On 11/06/2014 at approximately 1330, during review of electronic medical records for discharged patients #15 and #16 who had been placed into swing beds revealed that both medical records lacked comprehensive care plans.
Patient #15 was identified in the physical therapy assessment with "Decreased functional mobility, difficulty walking and generalized weakness."
Patient #16 was identified in the nursing assessment as "Decreased functional/ADL (activity of daily living), decreased functional mobility, difficulty walking. Pain with activity, shortness of breath"
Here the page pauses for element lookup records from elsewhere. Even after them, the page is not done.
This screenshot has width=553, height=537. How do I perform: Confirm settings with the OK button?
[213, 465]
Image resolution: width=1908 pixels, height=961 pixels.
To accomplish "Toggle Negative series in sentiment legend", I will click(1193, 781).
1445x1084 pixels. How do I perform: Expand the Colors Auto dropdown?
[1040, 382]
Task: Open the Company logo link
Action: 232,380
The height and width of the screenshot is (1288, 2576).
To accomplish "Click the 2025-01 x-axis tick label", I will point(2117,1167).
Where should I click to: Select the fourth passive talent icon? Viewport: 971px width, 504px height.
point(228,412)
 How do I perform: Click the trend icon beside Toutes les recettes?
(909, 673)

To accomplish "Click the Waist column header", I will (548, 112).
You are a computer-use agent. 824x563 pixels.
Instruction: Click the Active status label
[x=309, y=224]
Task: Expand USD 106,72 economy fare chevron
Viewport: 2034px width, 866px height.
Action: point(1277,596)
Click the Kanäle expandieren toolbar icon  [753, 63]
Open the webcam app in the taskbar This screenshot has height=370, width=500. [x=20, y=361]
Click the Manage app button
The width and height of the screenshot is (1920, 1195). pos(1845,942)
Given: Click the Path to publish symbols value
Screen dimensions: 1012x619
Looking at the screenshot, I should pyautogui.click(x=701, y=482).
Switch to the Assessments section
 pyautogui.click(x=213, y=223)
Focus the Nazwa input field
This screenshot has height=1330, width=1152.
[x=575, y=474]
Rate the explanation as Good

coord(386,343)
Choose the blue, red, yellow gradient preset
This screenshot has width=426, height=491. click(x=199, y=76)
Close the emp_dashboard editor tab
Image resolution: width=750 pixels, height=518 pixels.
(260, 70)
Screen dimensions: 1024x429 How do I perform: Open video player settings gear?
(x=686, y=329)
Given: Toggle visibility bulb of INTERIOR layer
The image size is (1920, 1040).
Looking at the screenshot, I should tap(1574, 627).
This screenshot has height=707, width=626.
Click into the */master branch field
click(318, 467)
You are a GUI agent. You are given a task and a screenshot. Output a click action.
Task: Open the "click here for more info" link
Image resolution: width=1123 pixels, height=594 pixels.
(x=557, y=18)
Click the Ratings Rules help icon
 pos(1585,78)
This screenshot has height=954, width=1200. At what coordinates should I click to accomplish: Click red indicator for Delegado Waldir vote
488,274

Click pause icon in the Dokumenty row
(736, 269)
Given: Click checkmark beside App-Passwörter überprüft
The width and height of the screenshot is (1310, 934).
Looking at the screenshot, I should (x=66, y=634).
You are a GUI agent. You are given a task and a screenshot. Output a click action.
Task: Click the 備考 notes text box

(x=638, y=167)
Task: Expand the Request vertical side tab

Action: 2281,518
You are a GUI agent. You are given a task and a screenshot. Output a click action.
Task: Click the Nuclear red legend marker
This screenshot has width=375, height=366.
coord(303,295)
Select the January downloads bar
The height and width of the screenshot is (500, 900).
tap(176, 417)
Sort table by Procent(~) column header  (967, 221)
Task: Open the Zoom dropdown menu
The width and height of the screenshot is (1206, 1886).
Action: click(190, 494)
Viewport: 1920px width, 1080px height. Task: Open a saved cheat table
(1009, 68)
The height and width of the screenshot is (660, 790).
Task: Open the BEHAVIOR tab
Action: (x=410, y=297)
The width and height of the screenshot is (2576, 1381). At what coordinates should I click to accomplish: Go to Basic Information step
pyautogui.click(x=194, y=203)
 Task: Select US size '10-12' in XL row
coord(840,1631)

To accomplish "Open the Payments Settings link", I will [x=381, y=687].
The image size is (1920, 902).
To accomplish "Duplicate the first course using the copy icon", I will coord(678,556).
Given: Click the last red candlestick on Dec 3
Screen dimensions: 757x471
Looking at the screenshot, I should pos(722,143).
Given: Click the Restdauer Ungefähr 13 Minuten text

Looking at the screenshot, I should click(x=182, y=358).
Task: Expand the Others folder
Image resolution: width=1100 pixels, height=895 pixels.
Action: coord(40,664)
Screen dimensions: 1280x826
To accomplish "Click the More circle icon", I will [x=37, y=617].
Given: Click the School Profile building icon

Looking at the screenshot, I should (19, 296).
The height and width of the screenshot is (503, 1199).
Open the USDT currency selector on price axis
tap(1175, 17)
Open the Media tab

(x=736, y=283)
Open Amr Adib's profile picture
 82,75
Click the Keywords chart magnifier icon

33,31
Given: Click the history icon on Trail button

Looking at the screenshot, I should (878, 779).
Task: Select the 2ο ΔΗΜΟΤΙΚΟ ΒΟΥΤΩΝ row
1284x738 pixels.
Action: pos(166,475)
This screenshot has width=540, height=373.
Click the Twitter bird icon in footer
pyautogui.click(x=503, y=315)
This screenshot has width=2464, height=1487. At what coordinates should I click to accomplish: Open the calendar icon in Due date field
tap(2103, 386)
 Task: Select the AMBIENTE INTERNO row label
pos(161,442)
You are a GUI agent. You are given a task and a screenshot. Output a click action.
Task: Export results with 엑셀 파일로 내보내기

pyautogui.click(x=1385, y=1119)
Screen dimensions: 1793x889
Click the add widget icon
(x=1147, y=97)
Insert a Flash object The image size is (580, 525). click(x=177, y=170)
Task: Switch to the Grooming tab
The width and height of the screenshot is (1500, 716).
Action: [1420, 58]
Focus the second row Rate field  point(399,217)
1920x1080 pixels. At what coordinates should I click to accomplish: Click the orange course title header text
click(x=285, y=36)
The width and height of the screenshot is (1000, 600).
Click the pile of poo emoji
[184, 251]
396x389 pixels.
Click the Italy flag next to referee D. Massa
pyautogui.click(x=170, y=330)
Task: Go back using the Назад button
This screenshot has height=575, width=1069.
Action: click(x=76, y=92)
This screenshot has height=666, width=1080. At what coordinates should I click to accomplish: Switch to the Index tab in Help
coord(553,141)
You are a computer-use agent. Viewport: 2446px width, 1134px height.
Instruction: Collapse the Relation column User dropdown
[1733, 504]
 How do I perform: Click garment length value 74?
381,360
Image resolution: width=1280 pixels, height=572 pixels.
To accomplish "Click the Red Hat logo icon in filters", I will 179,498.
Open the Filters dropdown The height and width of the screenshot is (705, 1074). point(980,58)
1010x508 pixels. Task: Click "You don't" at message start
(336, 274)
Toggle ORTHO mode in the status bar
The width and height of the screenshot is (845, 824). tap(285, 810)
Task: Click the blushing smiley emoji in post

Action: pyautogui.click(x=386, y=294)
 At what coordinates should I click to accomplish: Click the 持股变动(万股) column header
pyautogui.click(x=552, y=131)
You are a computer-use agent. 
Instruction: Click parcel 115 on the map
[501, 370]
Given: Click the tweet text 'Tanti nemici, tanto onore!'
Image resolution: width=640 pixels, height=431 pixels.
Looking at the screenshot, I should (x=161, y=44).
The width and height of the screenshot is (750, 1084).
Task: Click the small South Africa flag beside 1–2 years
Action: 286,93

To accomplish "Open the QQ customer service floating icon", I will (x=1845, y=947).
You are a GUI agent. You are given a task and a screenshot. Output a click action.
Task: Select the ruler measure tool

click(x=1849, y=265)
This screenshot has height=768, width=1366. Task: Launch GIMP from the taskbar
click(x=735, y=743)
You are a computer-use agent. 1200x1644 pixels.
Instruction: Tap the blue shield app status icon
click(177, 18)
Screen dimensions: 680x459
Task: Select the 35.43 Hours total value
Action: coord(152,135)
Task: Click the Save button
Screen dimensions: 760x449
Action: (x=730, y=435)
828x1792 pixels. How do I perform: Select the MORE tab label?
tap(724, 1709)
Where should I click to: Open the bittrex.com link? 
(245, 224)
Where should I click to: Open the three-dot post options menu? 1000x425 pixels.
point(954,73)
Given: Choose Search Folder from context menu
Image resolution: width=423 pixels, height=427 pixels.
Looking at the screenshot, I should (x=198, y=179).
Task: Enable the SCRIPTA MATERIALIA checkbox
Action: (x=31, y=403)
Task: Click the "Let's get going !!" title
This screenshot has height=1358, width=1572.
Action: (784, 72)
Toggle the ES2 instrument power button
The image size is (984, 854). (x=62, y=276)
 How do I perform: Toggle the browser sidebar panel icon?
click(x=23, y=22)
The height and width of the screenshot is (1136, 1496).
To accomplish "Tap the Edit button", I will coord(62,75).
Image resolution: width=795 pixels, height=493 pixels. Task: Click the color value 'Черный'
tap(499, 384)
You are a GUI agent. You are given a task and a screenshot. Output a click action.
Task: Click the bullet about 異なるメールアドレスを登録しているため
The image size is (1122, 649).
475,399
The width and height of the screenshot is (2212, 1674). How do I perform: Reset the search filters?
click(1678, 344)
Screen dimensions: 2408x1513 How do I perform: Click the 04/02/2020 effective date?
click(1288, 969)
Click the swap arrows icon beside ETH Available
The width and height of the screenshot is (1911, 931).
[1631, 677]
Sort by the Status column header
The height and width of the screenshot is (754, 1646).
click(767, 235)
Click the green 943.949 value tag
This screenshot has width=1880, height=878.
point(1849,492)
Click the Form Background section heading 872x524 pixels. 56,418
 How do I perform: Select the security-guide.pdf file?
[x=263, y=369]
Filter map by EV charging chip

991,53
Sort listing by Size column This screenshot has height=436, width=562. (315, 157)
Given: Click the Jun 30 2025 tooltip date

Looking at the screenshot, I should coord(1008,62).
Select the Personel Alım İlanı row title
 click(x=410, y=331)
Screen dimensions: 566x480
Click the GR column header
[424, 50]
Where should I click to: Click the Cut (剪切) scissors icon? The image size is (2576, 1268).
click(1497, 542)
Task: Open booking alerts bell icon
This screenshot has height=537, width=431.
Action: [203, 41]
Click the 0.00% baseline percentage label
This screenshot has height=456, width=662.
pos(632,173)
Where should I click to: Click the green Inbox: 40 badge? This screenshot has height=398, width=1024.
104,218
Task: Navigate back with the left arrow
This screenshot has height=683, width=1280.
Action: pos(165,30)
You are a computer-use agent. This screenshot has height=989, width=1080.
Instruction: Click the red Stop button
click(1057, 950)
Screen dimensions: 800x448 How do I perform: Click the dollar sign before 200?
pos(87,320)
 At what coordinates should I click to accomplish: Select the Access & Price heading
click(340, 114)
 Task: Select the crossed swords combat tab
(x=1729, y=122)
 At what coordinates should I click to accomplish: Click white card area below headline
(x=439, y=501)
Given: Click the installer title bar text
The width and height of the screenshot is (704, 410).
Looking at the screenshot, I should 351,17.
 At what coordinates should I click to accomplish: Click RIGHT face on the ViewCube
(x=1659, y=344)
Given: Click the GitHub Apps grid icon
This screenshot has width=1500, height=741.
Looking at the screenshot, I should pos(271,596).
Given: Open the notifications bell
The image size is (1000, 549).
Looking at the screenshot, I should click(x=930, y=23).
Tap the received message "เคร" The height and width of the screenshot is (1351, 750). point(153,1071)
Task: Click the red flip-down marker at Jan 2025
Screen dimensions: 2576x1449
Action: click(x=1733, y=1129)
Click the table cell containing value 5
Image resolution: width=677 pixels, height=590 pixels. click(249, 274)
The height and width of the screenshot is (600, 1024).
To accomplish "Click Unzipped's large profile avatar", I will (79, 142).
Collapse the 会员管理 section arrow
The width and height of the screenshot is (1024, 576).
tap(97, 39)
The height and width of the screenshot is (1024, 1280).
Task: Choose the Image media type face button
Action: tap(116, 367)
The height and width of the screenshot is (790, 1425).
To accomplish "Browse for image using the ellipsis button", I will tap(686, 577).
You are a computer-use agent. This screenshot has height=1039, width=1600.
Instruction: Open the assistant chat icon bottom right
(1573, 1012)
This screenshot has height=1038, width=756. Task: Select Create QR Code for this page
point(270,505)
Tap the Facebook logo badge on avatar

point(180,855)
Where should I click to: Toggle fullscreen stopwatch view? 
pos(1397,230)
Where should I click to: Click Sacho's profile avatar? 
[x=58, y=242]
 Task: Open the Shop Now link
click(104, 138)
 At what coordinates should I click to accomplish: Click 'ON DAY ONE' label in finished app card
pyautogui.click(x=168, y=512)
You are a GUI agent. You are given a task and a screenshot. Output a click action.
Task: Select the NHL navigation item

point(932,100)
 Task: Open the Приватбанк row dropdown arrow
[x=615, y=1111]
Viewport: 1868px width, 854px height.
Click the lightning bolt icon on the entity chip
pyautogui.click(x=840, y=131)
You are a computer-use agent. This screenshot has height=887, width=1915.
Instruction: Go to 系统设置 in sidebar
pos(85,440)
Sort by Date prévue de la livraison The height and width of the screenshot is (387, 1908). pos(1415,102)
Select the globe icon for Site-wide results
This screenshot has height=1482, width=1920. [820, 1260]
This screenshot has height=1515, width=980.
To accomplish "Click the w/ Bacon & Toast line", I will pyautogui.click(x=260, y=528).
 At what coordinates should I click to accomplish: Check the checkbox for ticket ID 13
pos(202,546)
On 11/06/2014 at 1400, the above findings regarding patient # 15 and #16 were confirmed by staff J. When queried about the lack of care plans for the two patients, staff J stated, "I cannot find them anywhere in the record." When queried about when the care plans are supposed to be developed, staff J stated, "they are started at the time of the patient's admission. Things like fall risk, skin issues or assistance needed with ADLs, that are known at the time of admission should initiate nursing care plans."